La vera empatia, dicono gli psichiatri, nasce sempre dai sensi. Comprendiamo le emozioni altrui prima fisicamente, e poi con i pensieri. Ma non sempre la vista, ovvero il senso a cui tributiamo più importanza, ci aiuta a capire cosa prova chi ci sta di fronte. Anzi, sarebbe sempre meglio provare ad ascoltare l’altro restando a occhi chiusi…
Ecco la conclusione di uno studio condotto dall’American Psychological Association. Gli stimoli visivi ci distraggono dal vero contenuto delle emozioni altrui, ci portano fuori strada. Quindi dobbiamo imparare ad affidarci soprattutto all’udito.
Scoprire cosa prova davvero chi ci sta di fronte, a occhi chiusi
Lo studio conferma dunque che la comunicazione vocale è la strategia migliore con cui accostarsi alla comprensione delle emozioni dell’interlocutore. Parliamo di “accuratezza empatica”, ovvero della capacità di cogliere le vere emozioni dell’altro. Affidarsi alla vista e al tatto ci porta fuori strada… Dunque è sempre meglio comunicare i propri sentimenti e le proprie emozioni attraverso la voce. Perché solo questo tipo di comunicazione permette a chi ci sta di fronte di capire cosa sentiamo davvero, e viceversa.
Attraverso cinque diversi esperimenti, i ricercatori americani hanno scoperto dunque che la comunicazione esclusivamente vocale (come per esempio telefonica) suscita tassi più elevati di accuratezza empatica. Funzionano meno la comunicazione solo visiva e quella mista. E come mai? Secondo i ricercatori l’accuratezza empatica aumenta quando l’attenzione viene focalizzata solo sui segnali vocali linguistici e paralinguistici che accompagnano il discorso. Le espressioni facciali, i movimenti, i sorrisi e i gesti ci confondono e lasciano spazio a interpretazioni soggettive spesso errate.
I dettagli della ricerca
Secondo i ricercatori affidarsi a una combinazione di segnali vocali e facciali, o solo facciali, non ci permette di riconoscere le vere intenzioni o le sensazioni più profonde dell’altro. E per giungere a questa conclusione, gli psicologi hanno studiato le risposte emotive di milleottocento soggetti in cinque test.

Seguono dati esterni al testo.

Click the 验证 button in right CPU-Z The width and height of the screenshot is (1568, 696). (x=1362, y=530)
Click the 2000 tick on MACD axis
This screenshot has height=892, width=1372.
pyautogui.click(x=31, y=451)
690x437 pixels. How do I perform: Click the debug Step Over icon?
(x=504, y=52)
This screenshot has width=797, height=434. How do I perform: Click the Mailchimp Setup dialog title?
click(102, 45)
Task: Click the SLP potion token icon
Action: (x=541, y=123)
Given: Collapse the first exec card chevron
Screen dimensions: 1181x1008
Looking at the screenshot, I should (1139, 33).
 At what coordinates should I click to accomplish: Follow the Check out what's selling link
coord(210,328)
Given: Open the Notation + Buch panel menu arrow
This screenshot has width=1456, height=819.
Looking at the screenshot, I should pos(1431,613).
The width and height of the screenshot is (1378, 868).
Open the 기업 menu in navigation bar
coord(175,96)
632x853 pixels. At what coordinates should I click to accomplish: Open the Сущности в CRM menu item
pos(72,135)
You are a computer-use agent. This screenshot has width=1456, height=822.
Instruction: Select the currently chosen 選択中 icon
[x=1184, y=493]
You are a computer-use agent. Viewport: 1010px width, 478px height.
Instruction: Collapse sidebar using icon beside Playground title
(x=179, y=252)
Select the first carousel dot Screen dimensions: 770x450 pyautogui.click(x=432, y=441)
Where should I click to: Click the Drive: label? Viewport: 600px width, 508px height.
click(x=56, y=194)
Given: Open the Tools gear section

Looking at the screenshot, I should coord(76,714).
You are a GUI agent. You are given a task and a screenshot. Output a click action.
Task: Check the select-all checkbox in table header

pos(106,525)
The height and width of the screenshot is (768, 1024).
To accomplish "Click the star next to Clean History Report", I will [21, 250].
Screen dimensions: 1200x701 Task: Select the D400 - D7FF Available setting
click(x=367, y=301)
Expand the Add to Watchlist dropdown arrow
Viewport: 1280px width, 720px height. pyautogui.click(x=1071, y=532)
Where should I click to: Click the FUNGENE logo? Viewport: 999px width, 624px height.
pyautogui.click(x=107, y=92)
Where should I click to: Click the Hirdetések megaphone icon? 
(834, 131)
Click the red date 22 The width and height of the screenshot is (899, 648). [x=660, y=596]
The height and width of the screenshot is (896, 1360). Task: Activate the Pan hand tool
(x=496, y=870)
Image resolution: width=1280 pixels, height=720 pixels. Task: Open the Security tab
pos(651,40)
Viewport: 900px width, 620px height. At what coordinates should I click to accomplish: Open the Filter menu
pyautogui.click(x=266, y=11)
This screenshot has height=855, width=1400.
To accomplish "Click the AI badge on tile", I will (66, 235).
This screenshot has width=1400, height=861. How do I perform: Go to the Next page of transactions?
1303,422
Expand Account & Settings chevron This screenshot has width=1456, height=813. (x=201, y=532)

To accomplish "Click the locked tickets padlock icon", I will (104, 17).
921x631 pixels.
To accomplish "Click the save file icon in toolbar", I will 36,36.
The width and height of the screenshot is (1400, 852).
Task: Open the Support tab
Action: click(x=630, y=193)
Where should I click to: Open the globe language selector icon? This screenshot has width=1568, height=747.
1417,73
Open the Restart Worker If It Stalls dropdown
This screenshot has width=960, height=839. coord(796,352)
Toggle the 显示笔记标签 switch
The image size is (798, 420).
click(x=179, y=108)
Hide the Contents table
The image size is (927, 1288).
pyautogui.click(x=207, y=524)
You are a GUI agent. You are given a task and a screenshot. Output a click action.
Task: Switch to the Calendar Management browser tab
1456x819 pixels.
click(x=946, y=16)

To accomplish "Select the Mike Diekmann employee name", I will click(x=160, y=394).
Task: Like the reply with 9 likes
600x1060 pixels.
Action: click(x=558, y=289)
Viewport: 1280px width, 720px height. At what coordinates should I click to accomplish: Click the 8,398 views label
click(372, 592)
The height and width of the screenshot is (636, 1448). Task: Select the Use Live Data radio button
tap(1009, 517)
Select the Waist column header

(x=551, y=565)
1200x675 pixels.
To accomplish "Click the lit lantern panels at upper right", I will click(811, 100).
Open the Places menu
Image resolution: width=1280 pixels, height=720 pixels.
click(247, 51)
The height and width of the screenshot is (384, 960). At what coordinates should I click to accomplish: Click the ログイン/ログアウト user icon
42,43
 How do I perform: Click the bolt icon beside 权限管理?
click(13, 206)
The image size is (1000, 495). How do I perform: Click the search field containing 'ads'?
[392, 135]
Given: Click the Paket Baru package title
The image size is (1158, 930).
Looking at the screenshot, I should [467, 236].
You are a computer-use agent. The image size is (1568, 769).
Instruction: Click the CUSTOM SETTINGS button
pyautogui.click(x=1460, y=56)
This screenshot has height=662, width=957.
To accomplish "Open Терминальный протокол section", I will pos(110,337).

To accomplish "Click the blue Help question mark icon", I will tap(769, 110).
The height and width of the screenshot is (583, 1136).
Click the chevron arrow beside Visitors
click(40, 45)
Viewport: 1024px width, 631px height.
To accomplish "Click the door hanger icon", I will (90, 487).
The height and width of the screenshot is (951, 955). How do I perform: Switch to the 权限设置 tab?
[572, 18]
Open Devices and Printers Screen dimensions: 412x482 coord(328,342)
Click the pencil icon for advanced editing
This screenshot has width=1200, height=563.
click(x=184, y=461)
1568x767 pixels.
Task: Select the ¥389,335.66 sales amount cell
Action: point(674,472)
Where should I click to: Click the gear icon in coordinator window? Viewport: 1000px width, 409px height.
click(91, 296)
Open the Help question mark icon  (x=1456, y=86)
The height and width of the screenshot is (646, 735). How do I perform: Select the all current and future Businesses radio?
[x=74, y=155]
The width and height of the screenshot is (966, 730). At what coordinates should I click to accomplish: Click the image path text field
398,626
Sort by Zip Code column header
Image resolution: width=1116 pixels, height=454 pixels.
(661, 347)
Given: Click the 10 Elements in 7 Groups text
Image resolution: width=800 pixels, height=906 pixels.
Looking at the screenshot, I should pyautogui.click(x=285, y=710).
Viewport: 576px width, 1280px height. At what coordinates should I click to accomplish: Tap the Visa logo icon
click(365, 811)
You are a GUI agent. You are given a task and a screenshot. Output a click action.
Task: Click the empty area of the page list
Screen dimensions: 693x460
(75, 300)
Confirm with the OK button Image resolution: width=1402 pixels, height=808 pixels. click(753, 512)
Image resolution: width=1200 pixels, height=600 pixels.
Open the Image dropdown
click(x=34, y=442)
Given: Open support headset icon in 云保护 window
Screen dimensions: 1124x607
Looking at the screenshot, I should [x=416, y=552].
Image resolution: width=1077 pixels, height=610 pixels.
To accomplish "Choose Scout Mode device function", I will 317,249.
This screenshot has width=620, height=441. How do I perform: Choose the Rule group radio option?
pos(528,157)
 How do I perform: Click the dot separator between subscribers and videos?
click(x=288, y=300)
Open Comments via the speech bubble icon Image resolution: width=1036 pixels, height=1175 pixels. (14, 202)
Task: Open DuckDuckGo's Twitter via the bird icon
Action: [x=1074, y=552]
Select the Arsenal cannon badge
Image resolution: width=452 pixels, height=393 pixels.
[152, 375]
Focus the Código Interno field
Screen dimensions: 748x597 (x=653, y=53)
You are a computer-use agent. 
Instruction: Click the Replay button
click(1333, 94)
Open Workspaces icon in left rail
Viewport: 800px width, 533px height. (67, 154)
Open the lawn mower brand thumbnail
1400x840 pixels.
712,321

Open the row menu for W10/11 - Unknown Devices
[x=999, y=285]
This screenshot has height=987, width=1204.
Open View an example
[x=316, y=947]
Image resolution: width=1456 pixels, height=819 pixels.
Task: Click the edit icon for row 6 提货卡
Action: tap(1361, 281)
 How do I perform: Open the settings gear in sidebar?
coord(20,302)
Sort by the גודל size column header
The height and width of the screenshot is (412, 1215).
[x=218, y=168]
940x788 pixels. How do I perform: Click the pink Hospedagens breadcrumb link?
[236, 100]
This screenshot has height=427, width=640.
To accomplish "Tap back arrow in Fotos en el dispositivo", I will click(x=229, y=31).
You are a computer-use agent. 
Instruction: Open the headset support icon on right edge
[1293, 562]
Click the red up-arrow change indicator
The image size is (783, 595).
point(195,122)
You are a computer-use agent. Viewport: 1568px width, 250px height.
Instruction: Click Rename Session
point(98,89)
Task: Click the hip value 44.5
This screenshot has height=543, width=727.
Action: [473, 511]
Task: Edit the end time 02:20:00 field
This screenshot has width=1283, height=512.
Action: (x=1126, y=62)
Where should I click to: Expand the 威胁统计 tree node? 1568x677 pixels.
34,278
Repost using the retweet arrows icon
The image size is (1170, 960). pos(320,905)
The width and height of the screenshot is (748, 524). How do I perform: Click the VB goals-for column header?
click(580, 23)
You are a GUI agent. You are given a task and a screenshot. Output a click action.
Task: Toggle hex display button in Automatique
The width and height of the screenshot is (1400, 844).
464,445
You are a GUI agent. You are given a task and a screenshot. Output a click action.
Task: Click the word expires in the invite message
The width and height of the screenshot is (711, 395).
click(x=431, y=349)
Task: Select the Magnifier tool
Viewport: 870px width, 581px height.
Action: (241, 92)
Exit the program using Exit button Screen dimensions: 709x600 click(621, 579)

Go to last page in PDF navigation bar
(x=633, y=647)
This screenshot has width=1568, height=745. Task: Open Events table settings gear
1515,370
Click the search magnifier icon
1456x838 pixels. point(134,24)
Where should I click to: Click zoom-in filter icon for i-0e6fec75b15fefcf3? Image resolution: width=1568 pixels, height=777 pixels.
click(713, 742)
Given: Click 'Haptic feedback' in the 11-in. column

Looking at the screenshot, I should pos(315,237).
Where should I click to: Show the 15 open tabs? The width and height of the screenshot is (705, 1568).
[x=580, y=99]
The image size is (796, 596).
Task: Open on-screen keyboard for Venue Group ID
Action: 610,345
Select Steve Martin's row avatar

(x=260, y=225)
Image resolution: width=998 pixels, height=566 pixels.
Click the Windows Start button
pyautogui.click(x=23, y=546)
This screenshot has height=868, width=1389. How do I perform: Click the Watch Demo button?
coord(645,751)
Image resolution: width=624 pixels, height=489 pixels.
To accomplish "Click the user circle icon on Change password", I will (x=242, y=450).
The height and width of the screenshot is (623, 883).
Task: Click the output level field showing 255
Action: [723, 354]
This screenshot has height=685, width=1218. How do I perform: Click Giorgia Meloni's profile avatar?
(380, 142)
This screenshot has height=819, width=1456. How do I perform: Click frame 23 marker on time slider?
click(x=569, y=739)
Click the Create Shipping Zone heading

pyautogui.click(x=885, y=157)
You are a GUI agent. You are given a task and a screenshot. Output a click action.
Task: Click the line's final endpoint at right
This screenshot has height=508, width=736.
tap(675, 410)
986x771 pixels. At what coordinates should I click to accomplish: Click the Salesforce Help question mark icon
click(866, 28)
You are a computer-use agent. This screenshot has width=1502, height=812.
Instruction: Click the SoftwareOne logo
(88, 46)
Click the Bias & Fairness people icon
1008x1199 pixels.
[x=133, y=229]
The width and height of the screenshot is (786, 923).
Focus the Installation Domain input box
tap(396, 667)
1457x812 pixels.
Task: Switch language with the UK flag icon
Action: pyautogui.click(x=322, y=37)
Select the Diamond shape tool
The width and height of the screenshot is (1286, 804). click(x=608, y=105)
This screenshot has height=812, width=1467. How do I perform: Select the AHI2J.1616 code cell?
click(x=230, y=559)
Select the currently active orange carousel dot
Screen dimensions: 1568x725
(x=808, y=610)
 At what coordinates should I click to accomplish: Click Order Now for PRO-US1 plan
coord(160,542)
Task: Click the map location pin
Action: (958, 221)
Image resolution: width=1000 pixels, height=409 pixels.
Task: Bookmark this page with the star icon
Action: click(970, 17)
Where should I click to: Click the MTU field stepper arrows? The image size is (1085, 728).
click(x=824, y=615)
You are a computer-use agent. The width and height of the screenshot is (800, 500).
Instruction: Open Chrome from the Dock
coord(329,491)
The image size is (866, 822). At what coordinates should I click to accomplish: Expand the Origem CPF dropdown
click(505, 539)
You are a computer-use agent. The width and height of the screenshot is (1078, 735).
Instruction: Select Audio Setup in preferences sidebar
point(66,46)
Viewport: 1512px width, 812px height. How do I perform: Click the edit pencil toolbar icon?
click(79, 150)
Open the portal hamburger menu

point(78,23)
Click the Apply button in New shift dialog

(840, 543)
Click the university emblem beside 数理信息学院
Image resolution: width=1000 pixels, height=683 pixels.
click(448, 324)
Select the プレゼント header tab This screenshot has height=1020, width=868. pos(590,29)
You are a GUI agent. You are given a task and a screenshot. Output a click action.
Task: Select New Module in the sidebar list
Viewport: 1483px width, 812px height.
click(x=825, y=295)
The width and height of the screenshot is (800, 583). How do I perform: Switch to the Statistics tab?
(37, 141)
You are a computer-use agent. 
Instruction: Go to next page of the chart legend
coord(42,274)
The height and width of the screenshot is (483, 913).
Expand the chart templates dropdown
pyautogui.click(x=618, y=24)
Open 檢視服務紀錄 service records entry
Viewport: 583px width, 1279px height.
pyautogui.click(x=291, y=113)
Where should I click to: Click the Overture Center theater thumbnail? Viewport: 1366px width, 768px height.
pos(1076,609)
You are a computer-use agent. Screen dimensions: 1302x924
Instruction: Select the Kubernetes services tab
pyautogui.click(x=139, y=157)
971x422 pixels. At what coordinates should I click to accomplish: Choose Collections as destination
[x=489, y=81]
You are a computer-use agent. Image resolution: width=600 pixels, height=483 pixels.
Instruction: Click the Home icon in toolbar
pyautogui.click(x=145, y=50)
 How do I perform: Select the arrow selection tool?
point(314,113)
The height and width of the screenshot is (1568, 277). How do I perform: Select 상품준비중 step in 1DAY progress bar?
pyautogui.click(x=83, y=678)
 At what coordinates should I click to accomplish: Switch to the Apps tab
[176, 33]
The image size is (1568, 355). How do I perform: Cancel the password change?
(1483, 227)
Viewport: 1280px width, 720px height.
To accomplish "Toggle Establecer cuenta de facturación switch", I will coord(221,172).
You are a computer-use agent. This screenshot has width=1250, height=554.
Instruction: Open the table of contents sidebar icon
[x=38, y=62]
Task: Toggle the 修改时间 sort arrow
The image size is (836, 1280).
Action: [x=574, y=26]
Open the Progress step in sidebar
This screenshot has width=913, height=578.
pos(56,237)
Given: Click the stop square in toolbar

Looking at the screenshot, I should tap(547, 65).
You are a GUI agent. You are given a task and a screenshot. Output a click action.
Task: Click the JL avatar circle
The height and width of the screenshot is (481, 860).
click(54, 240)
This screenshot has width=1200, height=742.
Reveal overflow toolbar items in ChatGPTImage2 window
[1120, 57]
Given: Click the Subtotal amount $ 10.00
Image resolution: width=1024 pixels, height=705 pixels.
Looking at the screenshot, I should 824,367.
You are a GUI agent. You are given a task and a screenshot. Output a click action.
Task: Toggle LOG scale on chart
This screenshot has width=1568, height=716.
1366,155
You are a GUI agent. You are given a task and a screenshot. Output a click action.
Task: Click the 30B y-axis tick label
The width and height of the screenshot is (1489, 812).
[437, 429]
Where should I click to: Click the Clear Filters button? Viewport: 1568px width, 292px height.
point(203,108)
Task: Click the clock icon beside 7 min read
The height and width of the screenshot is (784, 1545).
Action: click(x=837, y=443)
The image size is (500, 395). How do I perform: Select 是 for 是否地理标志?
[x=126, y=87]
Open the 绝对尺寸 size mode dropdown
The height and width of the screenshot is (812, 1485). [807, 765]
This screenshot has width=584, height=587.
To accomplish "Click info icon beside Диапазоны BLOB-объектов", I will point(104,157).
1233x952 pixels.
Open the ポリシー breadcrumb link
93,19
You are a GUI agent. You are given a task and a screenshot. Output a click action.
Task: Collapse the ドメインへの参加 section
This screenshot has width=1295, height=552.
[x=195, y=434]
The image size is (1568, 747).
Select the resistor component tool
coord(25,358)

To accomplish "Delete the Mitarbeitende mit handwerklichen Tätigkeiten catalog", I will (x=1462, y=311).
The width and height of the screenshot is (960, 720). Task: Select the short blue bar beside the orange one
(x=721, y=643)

Durante questi test, i volontari hanno interagito con un interlocutore o hanno assistito a un’interazione tra altri due soggetti. In alcuni casi potevano solo osservare senza ascoltare. In altri era loro consentito di ascoltare senza guardare. Quindi, in un altro esperimento, potevano sia guardare che ascoltare. Nell’ultimo test, i volontari hanno ascoltato una voce computerizzata descrivere un’interazione tra due persone. E in tutti gli esperimenti (esclusa quella in cui a parlare era l’AI) i partecipanti che hanno soltanto ascoltato sono riusciti a identificare le emozioni in modo più preciso. Ecco perché possiamo dire che ascoltare a occhi chiusi chi ci sta di fronte è il modo migliore per comprendere le sue emozioni più profonde.